Michael Snow wikipedia at earthlink.net
Fri Nov 25 06:57:04 UTC 2005


Joanot Martorell wrote:

>2005/11/22, Jimmy Wales <jwales at wikia.com>:
>  
>
>>2.  To discourage the creation of new Wikipedia editions in dialects
>>which do not significantly differ from existing Wikipedias.  We want to
>>keep from being hoaxed, and from falling into political traps.
>>
>>For dialects, then, we want to require a much higher threshold before
>>allowing the wikipedia -- we need a good reason to start it.  A
>>"Bavarian" Wikipedia proposal would need a much much stronger rationale
>>before we start it than "German".  Obviously.
>>    
>>
>This point isn't enough to clarify when whe should or should not create a new
>dialect wikipedia, because it's using the unique criteria of interlegibility.
>By exemple, Catalan (my native lang) and Occitan are mutually interlegible in
>text written, or between Neapolitan and Italian.

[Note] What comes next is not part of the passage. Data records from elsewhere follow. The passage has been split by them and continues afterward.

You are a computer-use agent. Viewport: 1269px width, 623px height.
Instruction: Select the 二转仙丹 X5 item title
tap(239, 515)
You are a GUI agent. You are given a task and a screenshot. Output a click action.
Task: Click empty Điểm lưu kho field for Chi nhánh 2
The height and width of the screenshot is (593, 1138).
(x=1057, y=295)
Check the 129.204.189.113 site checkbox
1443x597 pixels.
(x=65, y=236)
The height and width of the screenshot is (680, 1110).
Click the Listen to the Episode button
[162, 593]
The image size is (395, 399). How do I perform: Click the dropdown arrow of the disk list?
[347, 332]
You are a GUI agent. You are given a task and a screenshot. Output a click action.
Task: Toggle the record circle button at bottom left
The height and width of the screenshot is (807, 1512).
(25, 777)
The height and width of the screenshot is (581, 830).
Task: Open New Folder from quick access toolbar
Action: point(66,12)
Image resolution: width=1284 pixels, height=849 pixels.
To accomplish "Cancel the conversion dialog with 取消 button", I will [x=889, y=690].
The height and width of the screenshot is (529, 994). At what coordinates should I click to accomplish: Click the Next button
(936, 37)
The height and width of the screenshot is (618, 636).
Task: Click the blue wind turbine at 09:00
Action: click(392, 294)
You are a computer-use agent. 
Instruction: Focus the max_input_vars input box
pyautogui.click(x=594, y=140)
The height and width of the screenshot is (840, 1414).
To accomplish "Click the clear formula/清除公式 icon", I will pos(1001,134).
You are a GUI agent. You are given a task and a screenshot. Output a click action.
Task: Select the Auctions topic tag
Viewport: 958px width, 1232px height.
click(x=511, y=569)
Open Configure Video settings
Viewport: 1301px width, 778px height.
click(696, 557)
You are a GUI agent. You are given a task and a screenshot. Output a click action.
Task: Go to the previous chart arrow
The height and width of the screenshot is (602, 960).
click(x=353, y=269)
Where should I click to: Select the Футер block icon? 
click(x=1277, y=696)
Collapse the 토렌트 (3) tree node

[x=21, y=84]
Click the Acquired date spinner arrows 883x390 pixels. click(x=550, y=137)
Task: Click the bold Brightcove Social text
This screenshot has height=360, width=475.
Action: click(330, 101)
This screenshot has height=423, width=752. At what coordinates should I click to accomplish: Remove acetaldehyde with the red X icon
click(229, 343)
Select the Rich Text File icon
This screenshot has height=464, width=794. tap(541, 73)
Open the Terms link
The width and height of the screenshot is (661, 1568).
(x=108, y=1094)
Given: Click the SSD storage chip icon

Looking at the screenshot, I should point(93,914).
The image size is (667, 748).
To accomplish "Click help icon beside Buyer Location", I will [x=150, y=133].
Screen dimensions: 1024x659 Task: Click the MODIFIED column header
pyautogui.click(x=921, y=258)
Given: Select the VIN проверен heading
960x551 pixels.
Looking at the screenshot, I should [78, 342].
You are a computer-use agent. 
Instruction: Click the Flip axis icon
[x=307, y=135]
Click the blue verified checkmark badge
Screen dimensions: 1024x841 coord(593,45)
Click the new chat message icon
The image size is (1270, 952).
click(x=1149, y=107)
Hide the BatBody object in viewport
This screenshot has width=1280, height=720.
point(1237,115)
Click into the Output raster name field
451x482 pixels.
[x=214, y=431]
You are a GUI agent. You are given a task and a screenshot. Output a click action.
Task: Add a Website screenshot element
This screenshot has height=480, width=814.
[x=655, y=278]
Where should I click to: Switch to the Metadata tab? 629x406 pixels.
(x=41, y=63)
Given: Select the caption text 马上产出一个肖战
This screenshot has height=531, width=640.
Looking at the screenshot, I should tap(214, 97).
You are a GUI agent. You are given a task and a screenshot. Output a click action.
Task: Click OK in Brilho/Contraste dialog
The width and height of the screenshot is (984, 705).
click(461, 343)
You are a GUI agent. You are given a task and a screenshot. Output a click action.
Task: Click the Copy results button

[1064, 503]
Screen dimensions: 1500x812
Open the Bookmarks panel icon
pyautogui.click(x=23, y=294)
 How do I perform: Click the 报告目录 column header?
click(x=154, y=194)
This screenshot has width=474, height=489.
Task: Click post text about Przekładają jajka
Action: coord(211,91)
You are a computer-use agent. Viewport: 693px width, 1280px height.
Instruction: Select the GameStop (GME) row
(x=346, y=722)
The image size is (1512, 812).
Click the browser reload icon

And for some persons
>Portuguese and Spanish are interlegible too, but they are considered as
>independent languages. I think that perhaps the point to consider the inclusion
>of a new dialect wikipedia would be better moving around the
>exclusionist-inclusionist poles.
>  
>
I don't think we're talking about an interlegibility criterion here, at 
least that's not how I understand Jimbo's proposal. Certainly nobody 
objects to separate wikis for the Scandinavian languages. The issue is 
not whether native speakers of one language can read material in another 
language. It's whether there are native speakers who actually read and 
write in this as a literary language at all, as opposed to reading and 
writing in some "other" language of which theirs is merely a dialect.

Expanding on Jimbo's point, here's the problem with dialect Wikipedias 
(leaving aside, for a moment, the thorny problem of deciding whether 
something is a dialect or a language). Dialects tend to be in a similar 
position to constructed languages, in that they have no pre-existing 
literature and their orthography has to be invented to a significant 
degree. When the standards these establish are missing, we really have 
no factual basis from which to write in such a language. Inventing 
spelling or grammar while you write the encyclopedia, just like 
inventing facts while you write the encyclopedia, is perpetrating an 
intellectual fraud and a hoax.

However, both dialects and constructed languages of long standing may 
develop their own literature and a more or less standard orthography, 
which would enable us to accept them as potential Wikipedia languages.